▶ [SET PROBLEM] Reproduce word for word the passage of the Israeli election article below, starting with "The Washington PostDemocracy" and going on through "Jerusalem. (Maya Alleruzzo/AP)".

───── PAGE TEXT ─────

The Washington PostDemocracy Dies in Darkness

Netanyahu has no clear path to remain prime minister, official Israeli election results show

Sheets of plastic separate workers counting votes in Israel’s national election, at the Knesset in Jerusalem.
Sheets of plastic separate workers counting votes in Israel’s national election, at the Knesset in Jerusalem. (Maya Alleruzzo/AP)
Placeholder while article actions load

JERUSALEM — Prime Minister Benjamin Netanyahu has fallen short of securing the parliamentary majority he needs to stay in office, according to the official election count announced Thursday, raising the possibility that Israel’s political gridlock will continue.

The results of Tuesday’s election confirm that Netanyahu’s Likud party won the most seats in the Israeli Knesset. But the bloc of parties that are certain to support him has only won 52 seats, nine shy of the number needed for a majority in the parliament. His opponents, too, failed to garner a majority, with the disparate group of anti-Netanyahu parties securing 57 seats.

The official tally confirms projections that showed neither side likely to come out of the election with a clear majority. The scramble to negotiate new alliances has already begun.

───── DATA SUPPLIED ─────

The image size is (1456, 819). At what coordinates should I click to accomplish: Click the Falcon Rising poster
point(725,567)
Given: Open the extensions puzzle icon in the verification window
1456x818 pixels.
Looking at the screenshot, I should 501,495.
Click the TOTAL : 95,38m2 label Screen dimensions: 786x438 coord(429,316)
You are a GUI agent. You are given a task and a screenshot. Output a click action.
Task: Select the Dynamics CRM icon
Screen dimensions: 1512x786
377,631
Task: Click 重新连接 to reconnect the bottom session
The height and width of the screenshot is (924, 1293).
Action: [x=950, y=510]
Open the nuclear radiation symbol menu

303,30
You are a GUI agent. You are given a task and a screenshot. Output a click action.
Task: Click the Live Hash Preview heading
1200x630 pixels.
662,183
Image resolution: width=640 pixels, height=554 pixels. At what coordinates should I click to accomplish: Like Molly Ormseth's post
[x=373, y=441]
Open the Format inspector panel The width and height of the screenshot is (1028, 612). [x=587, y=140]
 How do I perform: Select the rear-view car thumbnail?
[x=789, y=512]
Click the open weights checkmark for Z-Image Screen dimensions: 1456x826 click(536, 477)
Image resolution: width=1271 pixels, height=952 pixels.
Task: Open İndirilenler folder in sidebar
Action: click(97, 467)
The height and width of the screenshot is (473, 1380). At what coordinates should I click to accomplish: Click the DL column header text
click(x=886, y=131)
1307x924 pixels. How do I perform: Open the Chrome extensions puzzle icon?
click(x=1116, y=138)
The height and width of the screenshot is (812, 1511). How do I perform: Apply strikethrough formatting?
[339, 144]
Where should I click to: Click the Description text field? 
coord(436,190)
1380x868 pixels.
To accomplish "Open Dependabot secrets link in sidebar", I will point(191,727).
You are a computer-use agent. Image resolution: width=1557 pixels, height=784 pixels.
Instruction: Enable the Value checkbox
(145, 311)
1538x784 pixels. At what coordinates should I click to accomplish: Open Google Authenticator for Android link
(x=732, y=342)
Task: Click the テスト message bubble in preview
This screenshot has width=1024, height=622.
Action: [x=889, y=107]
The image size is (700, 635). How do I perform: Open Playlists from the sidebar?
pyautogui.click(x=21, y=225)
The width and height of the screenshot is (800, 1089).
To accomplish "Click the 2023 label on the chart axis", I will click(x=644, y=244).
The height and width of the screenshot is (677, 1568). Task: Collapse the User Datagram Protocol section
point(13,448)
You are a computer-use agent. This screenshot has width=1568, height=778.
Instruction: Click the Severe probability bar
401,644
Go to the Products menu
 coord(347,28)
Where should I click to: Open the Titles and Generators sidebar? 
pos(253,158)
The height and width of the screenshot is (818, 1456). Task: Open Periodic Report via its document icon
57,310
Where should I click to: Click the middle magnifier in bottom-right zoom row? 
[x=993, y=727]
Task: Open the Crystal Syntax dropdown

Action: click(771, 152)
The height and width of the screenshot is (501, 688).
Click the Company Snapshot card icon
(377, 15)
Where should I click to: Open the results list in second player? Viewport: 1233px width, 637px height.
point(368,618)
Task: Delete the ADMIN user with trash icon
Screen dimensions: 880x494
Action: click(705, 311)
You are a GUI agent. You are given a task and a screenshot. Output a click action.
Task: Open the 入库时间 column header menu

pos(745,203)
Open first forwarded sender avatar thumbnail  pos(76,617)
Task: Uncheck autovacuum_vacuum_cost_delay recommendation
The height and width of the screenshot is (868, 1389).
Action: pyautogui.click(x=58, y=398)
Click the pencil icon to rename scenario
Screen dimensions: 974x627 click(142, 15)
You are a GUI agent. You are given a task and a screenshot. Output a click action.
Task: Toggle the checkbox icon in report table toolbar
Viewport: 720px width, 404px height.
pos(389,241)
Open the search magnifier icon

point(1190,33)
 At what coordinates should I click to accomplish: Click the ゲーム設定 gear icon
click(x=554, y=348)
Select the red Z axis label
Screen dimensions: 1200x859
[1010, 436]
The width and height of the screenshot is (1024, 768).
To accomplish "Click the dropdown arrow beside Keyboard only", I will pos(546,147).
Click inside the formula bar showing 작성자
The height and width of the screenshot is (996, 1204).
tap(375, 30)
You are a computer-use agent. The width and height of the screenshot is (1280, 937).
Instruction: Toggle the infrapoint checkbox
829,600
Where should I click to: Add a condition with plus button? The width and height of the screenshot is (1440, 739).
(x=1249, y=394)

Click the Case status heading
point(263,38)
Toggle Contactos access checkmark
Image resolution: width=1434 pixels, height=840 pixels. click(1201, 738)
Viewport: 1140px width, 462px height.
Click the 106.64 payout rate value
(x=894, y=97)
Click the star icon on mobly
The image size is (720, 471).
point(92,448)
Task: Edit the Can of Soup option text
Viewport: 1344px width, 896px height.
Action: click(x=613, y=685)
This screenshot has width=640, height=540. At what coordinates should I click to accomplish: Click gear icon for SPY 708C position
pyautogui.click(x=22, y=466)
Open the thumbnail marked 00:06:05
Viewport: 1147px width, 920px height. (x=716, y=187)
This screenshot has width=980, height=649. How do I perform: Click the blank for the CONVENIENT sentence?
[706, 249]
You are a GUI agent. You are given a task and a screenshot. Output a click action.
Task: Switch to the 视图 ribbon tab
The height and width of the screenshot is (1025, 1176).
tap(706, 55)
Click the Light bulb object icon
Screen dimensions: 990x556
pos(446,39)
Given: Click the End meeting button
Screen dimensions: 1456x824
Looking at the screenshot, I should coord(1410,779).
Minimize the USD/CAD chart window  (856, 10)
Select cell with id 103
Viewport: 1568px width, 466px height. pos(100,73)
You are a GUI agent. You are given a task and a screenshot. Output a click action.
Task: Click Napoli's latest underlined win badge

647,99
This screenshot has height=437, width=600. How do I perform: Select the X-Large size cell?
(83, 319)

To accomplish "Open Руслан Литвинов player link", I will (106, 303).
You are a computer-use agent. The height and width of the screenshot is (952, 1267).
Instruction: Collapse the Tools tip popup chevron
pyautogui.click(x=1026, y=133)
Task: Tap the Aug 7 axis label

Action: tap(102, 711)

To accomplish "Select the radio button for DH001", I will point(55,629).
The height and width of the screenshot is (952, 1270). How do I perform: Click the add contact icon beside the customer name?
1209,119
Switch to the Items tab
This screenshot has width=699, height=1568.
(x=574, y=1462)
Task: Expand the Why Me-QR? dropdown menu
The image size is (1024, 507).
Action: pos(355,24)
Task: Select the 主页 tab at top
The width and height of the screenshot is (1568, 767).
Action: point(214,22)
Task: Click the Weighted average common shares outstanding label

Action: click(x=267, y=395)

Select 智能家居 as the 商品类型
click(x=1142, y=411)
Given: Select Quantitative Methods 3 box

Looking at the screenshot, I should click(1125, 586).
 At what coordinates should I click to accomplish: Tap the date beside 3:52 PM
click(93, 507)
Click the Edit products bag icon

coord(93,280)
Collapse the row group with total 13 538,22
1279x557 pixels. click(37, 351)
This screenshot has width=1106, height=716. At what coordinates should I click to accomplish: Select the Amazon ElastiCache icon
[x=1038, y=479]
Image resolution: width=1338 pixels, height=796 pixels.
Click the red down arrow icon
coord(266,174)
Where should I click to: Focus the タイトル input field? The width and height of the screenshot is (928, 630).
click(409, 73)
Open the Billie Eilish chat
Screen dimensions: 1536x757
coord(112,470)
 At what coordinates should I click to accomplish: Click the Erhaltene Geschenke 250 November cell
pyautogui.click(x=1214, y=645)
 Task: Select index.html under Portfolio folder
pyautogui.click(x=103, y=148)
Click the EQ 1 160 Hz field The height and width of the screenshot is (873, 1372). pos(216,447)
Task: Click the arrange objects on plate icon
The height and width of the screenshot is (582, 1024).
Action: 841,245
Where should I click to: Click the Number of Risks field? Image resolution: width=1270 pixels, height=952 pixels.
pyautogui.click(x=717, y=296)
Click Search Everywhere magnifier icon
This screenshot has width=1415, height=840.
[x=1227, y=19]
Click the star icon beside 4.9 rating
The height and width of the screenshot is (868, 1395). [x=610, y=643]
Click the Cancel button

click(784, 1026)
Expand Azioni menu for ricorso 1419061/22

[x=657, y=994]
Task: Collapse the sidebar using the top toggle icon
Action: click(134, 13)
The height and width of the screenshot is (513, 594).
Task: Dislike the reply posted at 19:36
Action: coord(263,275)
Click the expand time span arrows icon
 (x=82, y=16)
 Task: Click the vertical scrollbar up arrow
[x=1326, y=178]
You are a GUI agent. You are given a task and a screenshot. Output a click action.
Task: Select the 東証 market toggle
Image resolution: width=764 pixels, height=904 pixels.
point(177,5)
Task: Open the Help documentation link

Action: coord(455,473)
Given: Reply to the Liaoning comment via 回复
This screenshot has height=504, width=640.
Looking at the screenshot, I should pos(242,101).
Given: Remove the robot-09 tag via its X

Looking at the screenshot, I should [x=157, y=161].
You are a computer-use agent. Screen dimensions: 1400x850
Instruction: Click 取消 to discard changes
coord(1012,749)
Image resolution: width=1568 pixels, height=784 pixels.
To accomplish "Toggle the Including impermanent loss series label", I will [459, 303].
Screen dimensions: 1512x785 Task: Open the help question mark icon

─────

▶ [PROBLEM SOLUTION]
The Washington PostDemocracy Dies in Darkness

Netanyahu has no clear path to remain prime minister, official Israeli election results show

Sheets of plastic separate workers counting votes in Israel’s national election, at the Knesset in Jerusalem.
Sheets of plastic separate workers counting votes in Israel’s national election, at the Knesset in Jerusalem. (Maya Alleruzzo/AP)